Let me start off by saying, I’m sorry I abandoned you. I am so very sorry I left you alone in the mess we created together. I feel so guilty for your addictions; I cannot even begin to explain it.
When we met, we were young and foolish - excited to try new things. I wanted my life to be like the movies. A young girl, adventurous and dangerous, who learned from her mistakes and grows to be someone’s who uses her story to help others. But, honey, those coming of age stories are scary when they become real life.
We started playing a dangerous game. We’d hang out with people we didn’t know and do whatever we could to feel alive. The issues I’d pushed to the side were coming into play and gradually getting worse. I’d go days without eating and nights without sleep. We turned it into a competition. We’d see who could go the longest, who could do the most, etc. But I remember feeling scared the entire time.
I was horrified of what could happen. We could’ve easily OD'd, gone too long without food, or drank too much. But that was the fun of it - risking it all. I’d long for the days and nights I could spend with you. We’d spend all of our time together finding our next high or being high. I’m so sorry I let it get go that far.
I’m sorry I got scared and pulled myself out of the lifestyle we were living. I’m sorry I saw myself as the people wed meet up with and I’m sorry I didn’t want to be like them. The thought of ODing became scary to me, it wasn’t a game anymore. It was real life and I either had to stop myself or go all in.

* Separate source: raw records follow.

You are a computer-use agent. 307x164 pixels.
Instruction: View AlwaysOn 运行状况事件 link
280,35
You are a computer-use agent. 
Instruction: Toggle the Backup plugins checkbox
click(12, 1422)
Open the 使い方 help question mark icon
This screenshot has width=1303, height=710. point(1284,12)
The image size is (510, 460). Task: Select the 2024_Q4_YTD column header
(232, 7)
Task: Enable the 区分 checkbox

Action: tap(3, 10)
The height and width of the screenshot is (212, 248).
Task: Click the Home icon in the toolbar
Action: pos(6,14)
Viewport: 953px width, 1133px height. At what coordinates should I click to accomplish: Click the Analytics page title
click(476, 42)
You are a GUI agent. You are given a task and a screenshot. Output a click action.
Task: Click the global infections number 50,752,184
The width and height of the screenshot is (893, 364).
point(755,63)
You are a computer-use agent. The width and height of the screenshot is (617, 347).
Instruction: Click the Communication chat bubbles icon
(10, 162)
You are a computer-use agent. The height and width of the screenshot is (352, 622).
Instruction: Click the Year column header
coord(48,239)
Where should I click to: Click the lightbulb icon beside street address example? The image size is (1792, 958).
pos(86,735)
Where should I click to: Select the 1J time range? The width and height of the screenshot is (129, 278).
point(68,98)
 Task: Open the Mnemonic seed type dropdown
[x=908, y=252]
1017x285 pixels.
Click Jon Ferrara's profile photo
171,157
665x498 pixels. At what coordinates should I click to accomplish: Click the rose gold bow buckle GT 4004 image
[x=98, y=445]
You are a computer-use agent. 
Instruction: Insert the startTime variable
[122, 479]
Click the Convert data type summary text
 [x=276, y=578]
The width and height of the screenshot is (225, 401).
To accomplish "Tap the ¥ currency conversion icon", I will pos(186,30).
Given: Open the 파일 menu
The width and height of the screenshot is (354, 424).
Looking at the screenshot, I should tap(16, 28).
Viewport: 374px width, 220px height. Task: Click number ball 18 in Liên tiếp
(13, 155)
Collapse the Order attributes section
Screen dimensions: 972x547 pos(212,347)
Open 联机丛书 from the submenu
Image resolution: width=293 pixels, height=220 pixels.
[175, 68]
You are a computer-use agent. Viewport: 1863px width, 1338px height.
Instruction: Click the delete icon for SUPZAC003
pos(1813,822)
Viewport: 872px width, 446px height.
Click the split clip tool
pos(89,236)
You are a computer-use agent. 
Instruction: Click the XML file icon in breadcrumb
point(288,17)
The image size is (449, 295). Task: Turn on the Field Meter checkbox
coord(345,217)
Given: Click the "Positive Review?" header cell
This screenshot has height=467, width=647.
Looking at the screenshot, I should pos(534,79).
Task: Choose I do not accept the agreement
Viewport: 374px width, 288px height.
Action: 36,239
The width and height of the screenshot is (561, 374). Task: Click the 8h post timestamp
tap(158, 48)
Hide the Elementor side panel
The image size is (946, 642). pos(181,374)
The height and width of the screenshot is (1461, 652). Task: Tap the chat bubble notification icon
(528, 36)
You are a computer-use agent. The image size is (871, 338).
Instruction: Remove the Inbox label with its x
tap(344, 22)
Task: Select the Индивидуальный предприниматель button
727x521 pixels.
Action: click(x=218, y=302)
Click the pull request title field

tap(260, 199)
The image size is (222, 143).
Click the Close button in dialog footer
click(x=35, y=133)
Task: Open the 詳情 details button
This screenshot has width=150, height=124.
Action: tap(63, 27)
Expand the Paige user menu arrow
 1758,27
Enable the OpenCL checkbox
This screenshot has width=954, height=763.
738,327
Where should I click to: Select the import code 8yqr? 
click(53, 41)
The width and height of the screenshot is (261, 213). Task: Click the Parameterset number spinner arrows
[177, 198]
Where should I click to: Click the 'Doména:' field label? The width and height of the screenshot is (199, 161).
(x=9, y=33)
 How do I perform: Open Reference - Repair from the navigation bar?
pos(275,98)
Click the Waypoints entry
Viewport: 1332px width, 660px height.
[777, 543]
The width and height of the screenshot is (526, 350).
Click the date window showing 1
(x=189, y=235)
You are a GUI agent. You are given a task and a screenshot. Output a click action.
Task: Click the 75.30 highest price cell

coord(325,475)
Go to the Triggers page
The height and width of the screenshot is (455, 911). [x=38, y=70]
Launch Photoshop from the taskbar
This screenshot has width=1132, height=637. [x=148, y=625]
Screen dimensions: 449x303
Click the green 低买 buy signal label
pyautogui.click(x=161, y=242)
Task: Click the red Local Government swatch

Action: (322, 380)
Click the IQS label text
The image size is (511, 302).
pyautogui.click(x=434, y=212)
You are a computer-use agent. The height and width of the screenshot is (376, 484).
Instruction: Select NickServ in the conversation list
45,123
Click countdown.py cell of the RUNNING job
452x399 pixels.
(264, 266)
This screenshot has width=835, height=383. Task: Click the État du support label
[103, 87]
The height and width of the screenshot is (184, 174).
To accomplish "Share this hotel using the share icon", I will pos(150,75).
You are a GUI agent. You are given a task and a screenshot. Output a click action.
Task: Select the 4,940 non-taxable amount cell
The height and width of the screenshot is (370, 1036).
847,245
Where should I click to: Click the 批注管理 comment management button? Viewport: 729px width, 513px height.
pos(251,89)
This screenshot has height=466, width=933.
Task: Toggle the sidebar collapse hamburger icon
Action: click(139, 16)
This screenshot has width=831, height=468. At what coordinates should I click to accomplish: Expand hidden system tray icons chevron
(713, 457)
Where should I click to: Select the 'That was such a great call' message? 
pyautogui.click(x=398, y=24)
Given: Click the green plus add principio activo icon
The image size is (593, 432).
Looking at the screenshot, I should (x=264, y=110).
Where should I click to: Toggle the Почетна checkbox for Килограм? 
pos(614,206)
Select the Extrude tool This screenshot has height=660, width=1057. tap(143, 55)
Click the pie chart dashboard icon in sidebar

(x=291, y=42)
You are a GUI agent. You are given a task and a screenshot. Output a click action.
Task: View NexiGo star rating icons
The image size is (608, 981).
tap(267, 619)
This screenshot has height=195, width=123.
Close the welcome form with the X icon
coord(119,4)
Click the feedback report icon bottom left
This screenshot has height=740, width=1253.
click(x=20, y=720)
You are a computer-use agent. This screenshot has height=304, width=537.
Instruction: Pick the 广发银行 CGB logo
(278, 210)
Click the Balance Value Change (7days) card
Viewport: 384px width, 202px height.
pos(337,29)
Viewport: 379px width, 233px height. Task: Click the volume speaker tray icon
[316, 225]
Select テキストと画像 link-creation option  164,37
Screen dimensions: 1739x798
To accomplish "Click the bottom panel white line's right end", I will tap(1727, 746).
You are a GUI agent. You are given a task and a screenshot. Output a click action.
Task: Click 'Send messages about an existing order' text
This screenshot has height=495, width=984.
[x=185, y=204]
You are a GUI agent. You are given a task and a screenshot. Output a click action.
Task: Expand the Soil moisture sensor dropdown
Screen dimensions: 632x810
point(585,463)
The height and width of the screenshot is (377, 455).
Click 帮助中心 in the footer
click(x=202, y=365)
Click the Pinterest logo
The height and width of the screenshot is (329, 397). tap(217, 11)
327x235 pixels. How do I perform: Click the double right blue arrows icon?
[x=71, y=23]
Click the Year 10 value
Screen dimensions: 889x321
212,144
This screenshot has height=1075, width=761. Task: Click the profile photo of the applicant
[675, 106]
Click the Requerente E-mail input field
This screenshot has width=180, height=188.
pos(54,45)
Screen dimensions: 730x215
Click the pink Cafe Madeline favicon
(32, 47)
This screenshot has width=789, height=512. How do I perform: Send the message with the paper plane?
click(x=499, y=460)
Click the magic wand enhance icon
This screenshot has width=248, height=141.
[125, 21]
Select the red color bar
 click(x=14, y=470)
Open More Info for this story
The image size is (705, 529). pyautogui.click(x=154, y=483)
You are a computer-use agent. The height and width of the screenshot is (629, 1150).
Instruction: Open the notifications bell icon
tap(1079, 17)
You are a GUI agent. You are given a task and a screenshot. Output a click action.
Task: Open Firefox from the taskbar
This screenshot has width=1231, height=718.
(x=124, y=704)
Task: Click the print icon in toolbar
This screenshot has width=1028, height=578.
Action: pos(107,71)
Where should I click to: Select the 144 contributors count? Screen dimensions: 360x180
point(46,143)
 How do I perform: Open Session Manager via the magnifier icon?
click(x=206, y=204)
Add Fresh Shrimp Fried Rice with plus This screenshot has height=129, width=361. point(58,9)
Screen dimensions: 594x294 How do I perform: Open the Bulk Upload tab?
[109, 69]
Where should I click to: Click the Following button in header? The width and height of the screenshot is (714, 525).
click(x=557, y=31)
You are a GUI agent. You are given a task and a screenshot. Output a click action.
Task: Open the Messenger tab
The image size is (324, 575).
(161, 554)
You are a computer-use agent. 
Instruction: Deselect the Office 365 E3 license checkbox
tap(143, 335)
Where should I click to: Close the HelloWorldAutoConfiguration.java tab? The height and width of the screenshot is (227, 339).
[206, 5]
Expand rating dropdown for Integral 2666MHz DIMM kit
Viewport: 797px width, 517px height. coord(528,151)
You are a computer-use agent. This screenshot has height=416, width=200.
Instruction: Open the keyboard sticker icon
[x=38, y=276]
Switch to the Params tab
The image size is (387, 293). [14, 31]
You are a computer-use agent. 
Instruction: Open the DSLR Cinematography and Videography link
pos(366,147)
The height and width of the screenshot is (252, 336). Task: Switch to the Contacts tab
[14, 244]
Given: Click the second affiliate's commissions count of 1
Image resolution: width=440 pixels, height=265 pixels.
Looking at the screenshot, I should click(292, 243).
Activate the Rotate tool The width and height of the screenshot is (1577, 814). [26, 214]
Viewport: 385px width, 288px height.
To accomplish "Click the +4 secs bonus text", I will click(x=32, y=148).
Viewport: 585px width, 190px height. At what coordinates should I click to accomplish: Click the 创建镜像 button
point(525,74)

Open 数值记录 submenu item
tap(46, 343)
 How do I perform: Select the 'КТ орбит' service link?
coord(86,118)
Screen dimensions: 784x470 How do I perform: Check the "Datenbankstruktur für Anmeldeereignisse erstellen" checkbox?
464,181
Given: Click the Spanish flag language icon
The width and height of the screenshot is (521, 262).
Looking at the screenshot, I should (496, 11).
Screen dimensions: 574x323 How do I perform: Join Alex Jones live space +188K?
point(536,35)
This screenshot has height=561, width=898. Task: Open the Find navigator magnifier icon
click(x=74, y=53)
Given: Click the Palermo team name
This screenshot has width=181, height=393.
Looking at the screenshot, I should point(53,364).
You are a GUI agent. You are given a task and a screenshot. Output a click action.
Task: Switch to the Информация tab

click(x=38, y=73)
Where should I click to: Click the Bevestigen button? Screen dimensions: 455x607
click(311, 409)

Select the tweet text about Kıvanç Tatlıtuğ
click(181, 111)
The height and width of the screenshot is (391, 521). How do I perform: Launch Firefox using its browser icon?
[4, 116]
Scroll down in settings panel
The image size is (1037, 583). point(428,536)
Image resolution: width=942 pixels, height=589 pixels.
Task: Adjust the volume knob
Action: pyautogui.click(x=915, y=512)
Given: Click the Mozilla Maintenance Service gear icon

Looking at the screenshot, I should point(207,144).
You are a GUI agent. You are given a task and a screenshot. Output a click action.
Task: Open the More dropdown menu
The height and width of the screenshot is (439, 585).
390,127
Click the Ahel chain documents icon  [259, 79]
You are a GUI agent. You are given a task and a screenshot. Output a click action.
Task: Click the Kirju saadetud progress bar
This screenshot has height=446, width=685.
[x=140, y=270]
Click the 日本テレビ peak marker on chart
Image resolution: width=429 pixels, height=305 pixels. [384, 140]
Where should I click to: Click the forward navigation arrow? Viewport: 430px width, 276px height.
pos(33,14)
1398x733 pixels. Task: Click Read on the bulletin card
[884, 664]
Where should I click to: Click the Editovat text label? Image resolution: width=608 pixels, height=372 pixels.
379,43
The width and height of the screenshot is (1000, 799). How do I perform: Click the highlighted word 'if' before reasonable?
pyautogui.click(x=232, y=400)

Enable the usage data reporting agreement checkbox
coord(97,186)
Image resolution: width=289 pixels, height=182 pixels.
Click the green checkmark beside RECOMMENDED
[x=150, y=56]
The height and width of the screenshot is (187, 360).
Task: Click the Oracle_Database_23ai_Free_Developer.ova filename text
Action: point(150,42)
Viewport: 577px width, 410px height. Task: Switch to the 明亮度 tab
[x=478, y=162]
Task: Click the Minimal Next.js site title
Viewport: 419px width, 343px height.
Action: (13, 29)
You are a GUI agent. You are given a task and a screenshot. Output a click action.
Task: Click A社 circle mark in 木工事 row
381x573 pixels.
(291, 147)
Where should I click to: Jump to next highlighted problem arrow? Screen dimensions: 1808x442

So I stopped myself. I didn’t mean to leave you behind, but you didn’t want to follow. I tried to bring you with me. I tried to save you. You wanted to continue playing and I wanted to quit before it was game over. I will never be able to explain to you how guilty I feel when I see you on the street or in the gas station - looking as if you’ve already died. You had a sparkle in your eye that seems to have gone away.
I hope that one day that sparkle comes back and you build a life for yourself. I hope you find joy and happiness in your life. I hope you find your freedom - as I found mine. But, until then, I hope you stay alive. I hope you watch the sun rise and set. I hope you listen to the birds sing each morning. I hope you enjoy life as often as you can. Life is beautiful it just takes a while to realize it.
Now, I’d like to thank you. Thank you for being my friend. Thank you for being my shoulder to cry on and someone to love when I couldn’t love myself. Thank you for being the example for myself when I think everything is falling apart. Because when things get rough I think to myself - I could always be where you are. I’m sorry I think of it that way. But thank you so very much for the memories made and the lessons learned. Maybe one day our paths will cross again, but I hope they never do.